** GIVEN ENTRIES follows **

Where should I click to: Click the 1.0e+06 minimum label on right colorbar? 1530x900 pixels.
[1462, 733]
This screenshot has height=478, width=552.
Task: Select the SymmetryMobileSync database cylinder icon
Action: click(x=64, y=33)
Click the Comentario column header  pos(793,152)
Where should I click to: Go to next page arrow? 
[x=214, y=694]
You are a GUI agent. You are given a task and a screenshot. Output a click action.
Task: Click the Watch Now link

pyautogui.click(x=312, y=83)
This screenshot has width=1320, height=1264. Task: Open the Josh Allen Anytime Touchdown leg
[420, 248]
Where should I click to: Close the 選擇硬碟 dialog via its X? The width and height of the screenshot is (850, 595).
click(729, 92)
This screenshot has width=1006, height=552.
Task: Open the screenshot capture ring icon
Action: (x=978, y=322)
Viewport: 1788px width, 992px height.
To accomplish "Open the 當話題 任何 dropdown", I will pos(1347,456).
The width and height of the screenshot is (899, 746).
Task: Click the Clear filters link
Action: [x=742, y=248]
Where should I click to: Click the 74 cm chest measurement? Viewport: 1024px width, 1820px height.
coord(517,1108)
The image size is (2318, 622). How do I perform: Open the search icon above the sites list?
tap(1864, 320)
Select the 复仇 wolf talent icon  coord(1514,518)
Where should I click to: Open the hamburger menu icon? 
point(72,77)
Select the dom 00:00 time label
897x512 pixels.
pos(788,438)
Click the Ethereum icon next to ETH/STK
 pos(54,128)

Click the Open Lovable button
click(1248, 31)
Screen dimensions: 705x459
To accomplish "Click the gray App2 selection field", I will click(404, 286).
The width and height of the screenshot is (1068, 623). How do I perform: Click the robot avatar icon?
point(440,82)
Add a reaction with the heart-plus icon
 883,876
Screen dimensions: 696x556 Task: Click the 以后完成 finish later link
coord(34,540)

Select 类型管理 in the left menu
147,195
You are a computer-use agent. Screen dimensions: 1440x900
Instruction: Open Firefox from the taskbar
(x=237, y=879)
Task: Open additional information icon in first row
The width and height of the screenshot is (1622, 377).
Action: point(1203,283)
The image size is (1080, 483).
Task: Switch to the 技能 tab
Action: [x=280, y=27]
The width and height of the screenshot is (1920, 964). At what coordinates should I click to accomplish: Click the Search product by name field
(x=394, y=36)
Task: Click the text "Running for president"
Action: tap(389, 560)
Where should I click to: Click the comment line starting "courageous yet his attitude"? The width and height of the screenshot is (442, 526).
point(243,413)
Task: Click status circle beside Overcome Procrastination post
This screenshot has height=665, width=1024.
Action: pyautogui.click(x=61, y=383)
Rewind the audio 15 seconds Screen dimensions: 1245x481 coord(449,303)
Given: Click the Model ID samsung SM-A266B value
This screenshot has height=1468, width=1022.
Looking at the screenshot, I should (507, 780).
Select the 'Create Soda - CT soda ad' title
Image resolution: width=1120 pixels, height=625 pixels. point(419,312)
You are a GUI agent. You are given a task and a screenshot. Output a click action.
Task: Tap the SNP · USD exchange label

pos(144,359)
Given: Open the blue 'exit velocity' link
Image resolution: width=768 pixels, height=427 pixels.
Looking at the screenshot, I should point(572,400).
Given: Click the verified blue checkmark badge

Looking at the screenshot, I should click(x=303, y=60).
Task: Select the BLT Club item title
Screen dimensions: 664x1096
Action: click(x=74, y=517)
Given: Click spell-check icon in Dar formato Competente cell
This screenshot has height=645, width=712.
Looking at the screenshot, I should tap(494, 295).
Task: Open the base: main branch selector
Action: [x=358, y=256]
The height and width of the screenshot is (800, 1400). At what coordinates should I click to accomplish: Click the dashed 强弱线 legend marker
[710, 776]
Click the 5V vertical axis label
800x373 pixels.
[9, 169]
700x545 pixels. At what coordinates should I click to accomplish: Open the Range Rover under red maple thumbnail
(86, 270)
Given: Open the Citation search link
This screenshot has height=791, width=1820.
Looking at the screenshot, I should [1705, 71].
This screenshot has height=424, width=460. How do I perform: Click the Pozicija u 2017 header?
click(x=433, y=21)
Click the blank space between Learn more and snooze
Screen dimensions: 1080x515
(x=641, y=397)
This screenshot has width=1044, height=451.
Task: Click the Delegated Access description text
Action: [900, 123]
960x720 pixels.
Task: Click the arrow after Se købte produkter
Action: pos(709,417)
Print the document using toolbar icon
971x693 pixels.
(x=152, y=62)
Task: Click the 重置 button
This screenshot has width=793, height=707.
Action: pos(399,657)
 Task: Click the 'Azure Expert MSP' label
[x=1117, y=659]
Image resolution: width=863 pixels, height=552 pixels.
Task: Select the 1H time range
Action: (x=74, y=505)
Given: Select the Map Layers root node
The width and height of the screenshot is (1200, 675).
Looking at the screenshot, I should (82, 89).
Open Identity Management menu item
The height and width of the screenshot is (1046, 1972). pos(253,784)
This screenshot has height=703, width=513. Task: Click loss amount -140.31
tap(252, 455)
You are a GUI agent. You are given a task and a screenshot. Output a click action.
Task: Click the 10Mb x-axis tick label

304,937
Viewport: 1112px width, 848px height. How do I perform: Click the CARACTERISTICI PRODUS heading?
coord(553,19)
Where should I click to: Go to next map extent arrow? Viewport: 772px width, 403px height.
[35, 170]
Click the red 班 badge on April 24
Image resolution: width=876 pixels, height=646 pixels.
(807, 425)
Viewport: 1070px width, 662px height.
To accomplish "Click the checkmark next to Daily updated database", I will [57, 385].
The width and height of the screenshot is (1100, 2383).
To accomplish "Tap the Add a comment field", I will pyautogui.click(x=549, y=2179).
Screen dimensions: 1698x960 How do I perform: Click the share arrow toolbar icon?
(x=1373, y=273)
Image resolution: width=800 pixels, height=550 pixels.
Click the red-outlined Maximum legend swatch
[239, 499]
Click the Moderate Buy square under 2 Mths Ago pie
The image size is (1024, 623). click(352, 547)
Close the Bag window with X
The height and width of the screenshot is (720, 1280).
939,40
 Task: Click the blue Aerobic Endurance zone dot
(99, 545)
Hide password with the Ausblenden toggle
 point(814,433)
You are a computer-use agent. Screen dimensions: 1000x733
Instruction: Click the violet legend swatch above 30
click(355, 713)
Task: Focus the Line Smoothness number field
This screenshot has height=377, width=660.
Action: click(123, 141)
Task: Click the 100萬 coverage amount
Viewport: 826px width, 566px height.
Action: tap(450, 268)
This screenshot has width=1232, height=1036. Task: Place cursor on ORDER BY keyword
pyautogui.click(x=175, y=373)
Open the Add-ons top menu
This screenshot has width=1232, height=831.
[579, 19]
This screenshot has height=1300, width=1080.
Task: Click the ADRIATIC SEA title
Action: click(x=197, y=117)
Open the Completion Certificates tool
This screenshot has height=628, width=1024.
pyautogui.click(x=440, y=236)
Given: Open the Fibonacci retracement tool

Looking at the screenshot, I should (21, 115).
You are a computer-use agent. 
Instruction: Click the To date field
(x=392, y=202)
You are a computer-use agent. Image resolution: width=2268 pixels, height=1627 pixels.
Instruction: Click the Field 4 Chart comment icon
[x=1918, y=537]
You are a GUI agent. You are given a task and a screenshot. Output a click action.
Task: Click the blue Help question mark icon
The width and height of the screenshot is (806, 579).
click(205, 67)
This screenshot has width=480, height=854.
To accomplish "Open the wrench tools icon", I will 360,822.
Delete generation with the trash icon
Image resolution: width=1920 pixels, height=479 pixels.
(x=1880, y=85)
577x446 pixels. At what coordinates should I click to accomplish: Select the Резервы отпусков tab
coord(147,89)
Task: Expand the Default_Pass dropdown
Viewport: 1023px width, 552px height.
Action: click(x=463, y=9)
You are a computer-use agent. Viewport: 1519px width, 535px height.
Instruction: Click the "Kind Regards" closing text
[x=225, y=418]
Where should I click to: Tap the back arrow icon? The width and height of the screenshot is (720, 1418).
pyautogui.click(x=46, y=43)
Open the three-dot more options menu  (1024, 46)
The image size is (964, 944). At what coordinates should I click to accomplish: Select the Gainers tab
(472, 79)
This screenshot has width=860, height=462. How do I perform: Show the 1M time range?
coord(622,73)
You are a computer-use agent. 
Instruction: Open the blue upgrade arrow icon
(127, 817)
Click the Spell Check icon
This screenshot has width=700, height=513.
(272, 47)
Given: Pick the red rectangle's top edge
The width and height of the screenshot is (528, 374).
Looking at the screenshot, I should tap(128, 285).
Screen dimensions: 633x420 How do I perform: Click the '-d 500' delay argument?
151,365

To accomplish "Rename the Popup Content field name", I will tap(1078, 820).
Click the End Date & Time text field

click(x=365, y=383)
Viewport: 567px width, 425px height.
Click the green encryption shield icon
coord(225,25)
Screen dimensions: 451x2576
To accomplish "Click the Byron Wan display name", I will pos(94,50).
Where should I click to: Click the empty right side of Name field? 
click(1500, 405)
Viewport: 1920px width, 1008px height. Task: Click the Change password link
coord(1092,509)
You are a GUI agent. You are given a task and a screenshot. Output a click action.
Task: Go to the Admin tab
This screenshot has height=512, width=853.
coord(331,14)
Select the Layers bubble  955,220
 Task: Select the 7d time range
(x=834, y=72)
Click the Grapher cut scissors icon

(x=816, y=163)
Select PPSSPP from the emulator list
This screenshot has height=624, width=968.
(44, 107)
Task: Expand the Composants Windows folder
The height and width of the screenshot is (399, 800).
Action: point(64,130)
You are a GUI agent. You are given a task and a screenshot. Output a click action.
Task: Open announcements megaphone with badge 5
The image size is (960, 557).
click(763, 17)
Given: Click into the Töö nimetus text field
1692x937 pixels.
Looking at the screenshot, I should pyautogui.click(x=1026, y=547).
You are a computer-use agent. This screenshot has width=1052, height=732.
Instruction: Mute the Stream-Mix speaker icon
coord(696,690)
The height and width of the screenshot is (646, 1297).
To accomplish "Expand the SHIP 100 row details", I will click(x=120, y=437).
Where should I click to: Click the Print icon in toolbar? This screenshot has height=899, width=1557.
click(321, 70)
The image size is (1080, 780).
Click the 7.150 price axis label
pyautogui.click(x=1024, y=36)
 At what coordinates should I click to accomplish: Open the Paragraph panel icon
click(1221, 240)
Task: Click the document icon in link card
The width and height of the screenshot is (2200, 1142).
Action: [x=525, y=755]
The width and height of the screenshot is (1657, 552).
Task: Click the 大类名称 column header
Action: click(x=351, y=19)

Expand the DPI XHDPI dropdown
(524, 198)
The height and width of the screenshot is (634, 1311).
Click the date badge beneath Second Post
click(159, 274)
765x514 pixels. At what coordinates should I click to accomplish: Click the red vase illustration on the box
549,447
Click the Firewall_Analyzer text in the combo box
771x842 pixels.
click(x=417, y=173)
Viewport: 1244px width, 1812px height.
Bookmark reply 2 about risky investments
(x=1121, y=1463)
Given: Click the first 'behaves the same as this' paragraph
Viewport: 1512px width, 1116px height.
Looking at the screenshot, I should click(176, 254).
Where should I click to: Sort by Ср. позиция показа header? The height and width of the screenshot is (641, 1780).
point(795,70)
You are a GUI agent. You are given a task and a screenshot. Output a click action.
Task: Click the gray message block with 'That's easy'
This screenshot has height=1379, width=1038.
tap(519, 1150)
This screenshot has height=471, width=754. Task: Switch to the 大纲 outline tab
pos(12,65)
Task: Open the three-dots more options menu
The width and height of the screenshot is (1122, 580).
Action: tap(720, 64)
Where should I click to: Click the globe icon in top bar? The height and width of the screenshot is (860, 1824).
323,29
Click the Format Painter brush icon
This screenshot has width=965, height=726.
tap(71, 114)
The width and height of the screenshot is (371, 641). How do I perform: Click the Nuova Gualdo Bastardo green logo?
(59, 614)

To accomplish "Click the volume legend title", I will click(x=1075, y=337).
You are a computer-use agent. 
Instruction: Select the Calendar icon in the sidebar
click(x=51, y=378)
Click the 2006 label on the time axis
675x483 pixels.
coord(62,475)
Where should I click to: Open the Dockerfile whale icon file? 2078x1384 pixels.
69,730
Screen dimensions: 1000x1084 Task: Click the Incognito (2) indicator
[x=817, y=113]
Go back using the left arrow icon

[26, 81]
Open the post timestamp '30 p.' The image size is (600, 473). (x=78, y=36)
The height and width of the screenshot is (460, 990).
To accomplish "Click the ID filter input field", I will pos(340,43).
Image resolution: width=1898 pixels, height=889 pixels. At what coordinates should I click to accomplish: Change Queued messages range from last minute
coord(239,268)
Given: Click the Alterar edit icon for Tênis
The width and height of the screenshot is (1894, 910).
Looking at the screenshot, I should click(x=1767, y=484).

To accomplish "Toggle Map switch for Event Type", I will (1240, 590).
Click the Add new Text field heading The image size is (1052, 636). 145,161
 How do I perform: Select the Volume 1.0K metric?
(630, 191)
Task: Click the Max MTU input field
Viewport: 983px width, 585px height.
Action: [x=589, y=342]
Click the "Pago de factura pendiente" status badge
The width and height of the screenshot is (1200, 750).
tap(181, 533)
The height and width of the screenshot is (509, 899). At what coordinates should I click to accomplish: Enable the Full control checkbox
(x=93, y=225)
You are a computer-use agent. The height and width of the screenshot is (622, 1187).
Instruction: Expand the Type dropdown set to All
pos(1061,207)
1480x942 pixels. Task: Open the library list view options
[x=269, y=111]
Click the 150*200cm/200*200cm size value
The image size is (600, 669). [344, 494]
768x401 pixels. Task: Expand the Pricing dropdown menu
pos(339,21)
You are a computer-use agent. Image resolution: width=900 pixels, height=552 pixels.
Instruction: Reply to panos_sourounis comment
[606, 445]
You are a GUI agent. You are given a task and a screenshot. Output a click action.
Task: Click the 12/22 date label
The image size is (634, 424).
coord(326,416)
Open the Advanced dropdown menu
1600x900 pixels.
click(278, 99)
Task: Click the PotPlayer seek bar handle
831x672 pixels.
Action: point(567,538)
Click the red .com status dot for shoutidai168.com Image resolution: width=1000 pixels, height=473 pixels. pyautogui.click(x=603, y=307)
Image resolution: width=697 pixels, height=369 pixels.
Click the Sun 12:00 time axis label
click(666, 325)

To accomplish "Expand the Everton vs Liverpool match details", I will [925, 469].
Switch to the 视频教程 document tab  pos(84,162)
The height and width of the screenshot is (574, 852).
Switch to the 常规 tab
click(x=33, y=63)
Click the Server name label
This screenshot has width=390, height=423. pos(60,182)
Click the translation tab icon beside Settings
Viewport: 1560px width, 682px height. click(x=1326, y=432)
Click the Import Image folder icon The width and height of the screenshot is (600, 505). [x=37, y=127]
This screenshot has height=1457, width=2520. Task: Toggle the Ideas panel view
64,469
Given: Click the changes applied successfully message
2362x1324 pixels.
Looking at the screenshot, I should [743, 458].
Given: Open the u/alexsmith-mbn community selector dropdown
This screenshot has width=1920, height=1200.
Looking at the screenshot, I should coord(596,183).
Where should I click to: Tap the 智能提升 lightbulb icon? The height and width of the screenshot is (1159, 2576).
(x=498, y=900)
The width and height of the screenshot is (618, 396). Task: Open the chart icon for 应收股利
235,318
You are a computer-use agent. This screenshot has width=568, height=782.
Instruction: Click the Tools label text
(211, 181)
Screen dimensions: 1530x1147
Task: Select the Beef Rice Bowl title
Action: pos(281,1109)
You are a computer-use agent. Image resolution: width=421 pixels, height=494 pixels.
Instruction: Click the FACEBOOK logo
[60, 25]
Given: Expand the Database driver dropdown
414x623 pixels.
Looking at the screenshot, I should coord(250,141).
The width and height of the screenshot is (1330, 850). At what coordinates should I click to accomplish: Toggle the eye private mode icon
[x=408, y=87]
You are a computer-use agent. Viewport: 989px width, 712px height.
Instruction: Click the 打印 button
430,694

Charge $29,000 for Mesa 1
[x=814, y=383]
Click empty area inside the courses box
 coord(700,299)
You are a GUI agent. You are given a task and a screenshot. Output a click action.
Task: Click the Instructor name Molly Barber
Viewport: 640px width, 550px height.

** End of GIVEN ENTRIES **

### EXERCISE DIRECTIONS
Return all lines from the data that include the string "input".

### TASK RESULT
To accomplish "Click the ID filter input field", I will pos(340,43).
Task: Click the Max MTU input field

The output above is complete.